For the Scientist: Because of the danger of having damaged mitochondria in cells, the timely elimination of damaged and aged mitochondria is essential for maintaining cellular integrity. This turnover process consists of sequestration and hydrolytic degradation by lysosomes in a process known as mitophagy.
There are several pathways by which mitophagy is induced in mammalian cells. The PINK1 and Parkin pathway is the best characterized to date. This pathway starts with selecting out damaged mitochondria. The protein PTEN-induced kinase 1 (PINK1) is thought to determine mitochondrial quality.

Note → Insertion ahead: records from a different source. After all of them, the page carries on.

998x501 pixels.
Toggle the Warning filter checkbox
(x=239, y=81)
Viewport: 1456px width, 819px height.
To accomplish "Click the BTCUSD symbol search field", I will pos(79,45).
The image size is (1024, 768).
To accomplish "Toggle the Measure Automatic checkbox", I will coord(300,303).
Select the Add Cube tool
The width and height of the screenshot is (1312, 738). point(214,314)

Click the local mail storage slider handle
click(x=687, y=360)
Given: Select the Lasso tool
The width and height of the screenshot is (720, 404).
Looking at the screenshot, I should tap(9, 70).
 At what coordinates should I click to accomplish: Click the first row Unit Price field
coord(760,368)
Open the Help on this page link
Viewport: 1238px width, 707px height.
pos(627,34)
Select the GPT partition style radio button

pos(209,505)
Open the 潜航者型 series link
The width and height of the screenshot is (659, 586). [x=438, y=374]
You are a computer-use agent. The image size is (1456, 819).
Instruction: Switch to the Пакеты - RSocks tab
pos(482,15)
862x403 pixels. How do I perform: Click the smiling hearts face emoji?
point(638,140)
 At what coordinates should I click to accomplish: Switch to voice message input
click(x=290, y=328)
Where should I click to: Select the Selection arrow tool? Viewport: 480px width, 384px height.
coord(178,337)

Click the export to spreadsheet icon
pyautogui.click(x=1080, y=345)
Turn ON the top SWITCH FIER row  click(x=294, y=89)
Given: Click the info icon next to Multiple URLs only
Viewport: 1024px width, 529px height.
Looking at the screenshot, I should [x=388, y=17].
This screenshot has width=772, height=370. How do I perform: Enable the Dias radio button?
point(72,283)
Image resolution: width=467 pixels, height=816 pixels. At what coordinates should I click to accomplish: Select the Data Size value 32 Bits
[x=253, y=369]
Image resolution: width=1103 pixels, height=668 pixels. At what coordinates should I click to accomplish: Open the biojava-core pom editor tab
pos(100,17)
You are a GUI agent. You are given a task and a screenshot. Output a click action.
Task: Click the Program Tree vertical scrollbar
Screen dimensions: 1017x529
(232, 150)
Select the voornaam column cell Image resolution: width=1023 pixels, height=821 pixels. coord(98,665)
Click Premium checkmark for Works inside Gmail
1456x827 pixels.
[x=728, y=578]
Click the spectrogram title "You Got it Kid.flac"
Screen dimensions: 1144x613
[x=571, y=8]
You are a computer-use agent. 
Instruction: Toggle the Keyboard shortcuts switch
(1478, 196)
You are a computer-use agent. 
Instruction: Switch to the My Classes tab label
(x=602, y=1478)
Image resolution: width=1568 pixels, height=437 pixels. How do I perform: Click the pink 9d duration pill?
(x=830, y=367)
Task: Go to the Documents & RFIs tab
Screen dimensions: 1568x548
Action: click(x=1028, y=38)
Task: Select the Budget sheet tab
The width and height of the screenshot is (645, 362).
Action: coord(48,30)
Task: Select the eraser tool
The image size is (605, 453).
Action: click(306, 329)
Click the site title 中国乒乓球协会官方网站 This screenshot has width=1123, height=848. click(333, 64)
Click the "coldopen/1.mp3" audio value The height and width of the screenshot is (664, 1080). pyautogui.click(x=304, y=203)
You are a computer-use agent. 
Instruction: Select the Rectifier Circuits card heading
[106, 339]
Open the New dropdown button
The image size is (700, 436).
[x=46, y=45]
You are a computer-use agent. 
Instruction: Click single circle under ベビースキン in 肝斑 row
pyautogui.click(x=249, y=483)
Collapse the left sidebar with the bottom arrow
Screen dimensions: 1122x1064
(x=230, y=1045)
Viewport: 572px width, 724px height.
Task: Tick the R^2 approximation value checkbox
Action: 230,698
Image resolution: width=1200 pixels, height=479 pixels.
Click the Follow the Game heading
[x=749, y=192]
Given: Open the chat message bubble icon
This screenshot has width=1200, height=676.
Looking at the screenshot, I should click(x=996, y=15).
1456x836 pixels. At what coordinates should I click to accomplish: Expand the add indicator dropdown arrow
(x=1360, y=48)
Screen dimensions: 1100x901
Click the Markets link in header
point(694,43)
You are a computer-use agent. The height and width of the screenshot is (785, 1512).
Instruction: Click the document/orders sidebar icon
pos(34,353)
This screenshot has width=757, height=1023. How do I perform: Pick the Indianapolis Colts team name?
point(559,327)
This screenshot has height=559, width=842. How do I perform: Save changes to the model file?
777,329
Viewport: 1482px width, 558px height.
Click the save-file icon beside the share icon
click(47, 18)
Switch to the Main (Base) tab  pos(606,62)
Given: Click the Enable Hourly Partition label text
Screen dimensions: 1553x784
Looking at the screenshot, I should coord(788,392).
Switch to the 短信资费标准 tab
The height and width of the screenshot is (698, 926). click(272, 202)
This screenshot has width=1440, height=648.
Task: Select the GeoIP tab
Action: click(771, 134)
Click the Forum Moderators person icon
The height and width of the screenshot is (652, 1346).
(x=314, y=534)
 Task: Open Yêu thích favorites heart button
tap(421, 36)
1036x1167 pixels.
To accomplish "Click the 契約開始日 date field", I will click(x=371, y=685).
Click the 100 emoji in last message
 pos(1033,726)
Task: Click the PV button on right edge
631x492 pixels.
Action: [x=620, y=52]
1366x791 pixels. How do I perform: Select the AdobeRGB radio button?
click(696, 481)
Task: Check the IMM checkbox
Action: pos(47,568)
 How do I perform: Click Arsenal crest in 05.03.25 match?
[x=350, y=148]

The abundance of the kinase PINK1 is constitutively repressed in healthy mitochondria by import into the inner mitochondrial membrane and degradation by the protease PARL. When a mitochondrion becomes uncoupled, protein import to the inner mitochondrial membrane is prevented, so PINK1 is diverted from PARL and accumulates on the outer mitochondrial membrane. This accumulated PINK1 acts as a sensor of mitochondrial damage that can flag an individually impaired mitochondrion among a pool of healthy ones. PINK1 on a damaged mitochondrion, through its kinase activity, recruits the E3 ligase Parkin from the cytosol specifically to that impaired mitochondrion. Once there, Parkin ubiquitinates outer mitochondrial membrane proteins and induces autophagic elimination of the flagged mitochondrion. This molecular pathway, along with mitochondrial fission, allows for mitochondrial quality control.